Van has an inequality problem, $$-3x < 12$$. He believes the solution is $$x < -4$$. Our goal is to convince him that his answer is incorrect by testing numbers. The inequality $$-3x < 12$$ means "when we multiply a number, represented by $$x$$, by $$-3$$, the result must be smaller than $$12$$."

**step2** Testing a number from Van's proposed solution

Let's pick a number that Van says is a solution, specifically a number that is less than $$-4$$. A good example is $$-5$$. If $$x = -5$$, we need to calculate $$-3 \times -5$$.
When we multiply two negative numbers, the answer is a positive number. For example, if you remove 3 debts of 5 dollars each ($$3 \times 5 = 15$$ dollars), you become richer by 15 dollars. So, $$-3 \times -5 = 15$$.

**step3** Checking the inequality with the tested number

Now, let's see if this result fits the original inequality: Is $$15 < 12$$?
To compare $$15$$ and $$12$$, we can imagine them on a number line. $$12$$ is to the left of $$15$$. This means $$15$$ is greater than $$12$$.
So, $$15$$ is not less than $$12$$. This tells us that $$x = -5$$ is not a solution to the original problem, even though it fits Van's proposed solution ($$x < -4$$). This shows that Van's answer is incorrect.

**step4** Testing another number to further demonstrate the error

Let's try a number that is *not* less than $$-4$$ but might satisfy the original inequality, for instance, $$x = 0$$. If Van's answer is correct, $$x = 0$$ should not be a solution to the original inequality.
Let's calculate $$-3 \times 0$$. Any number multiplied by zero is zero.
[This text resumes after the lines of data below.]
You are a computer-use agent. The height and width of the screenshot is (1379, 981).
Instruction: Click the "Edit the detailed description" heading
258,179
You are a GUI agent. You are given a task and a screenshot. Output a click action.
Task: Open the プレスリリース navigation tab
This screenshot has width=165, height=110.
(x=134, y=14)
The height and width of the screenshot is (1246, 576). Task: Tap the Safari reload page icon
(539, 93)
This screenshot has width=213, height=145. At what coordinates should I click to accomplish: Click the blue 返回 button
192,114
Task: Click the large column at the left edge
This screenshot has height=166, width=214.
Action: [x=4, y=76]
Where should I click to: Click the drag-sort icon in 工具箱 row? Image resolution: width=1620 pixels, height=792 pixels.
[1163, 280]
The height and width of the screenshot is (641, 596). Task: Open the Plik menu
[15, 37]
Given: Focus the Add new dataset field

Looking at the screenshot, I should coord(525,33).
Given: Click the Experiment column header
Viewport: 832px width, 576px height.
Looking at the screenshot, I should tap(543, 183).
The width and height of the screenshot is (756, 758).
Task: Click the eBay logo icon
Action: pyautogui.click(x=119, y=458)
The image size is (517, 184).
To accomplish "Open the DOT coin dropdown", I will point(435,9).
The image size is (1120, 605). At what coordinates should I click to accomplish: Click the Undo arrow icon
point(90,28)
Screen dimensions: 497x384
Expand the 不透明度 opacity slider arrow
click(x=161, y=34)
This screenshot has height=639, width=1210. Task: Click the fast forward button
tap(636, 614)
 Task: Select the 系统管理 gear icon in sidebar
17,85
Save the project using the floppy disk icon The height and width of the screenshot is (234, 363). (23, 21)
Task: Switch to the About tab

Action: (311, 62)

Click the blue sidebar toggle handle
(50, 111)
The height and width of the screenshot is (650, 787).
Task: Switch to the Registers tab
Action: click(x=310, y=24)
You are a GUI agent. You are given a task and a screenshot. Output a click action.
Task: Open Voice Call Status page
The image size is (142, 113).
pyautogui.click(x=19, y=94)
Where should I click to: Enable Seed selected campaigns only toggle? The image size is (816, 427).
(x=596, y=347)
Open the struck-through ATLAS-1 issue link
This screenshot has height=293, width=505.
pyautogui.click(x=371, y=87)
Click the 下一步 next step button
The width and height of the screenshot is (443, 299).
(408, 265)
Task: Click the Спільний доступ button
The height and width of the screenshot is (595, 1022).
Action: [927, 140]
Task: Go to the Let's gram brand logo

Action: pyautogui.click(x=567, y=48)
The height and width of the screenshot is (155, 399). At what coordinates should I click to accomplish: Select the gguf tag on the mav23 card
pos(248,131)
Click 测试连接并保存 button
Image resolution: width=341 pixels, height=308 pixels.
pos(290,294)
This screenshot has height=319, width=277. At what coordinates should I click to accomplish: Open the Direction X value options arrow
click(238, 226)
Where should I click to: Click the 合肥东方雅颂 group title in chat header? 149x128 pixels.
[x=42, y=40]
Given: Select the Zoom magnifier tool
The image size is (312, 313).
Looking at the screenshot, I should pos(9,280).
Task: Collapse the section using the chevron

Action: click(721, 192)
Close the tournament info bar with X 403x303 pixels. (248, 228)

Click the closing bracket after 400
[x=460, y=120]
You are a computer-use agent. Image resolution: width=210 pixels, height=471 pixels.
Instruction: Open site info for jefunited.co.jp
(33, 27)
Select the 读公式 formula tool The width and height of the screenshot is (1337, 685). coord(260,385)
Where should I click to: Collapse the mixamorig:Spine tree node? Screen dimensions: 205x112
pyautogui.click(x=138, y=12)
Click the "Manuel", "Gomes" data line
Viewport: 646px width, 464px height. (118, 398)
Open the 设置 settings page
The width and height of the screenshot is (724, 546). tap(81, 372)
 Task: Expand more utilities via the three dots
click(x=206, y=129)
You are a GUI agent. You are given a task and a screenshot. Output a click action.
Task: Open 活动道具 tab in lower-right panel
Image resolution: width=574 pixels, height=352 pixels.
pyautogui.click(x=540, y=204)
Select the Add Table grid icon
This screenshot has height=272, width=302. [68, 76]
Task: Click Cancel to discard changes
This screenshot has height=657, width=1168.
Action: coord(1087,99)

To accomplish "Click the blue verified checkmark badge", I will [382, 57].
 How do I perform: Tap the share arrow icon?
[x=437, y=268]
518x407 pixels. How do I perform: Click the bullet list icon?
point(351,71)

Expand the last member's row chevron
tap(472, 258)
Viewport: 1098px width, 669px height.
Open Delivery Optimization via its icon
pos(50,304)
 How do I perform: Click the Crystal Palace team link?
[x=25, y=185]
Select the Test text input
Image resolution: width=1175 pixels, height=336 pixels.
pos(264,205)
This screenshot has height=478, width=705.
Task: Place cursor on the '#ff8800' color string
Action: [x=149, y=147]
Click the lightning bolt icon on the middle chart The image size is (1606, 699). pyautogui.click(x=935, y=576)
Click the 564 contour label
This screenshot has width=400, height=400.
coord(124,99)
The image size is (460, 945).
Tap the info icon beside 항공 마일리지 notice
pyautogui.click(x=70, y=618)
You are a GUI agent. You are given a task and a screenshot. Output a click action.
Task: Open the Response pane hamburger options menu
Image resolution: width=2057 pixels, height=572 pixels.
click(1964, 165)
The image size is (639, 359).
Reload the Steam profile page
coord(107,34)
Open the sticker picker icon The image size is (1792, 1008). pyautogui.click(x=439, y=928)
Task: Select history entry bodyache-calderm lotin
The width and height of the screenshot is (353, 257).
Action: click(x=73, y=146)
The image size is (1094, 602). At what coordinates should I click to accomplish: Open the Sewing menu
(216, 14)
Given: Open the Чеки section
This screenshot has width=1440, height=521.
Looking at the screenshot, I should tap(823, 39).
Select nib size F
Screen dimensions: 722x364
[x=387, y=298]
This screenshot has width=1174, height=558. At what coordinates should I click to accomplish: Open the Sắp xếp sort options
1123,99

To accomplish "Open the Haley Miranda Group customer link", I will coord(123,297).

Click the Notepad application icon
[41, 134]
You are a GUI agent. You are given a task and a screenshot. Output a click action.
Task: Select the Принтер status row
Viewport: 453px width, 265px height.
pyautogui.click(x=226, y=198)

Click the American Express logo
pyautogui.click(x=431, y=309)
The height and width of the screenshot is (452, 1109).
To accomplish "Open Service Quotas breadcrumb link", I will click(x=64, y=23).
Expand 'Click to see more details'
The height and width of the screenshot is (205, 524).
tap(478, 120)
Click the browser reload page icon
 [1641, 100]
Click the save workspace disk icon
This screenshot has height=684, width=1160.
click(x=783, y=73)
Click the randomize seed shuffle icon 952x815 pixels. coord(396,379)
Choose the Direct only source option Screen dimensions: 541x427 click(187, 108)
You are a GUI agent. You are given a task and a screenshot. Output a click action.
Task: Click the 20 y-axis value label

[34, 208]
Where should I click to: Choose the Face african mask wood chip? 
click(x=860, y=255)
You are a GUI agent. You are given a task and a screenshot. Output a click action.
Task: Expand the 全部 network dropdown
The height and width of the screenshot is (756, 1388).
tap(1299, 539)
So, $$-3 \times 0 = 0$$.

**step5** Checking the inequality with the second tested number

Now, let's see if this result fits the original inequality: Is $$0 < 12$$?
Yes, $$0$$ is less than $$12$$. This means that $$x = 0$$ *is* a solution to the original problem.
However, Van's answer ($$x < -4$$) does not include $$0$$ (because $$0$$ is not less than $$-4$$).
Since $$0$$ is a solution to the original problem but not included in Van's answer, this is another way to show that Van's answer is incorrect.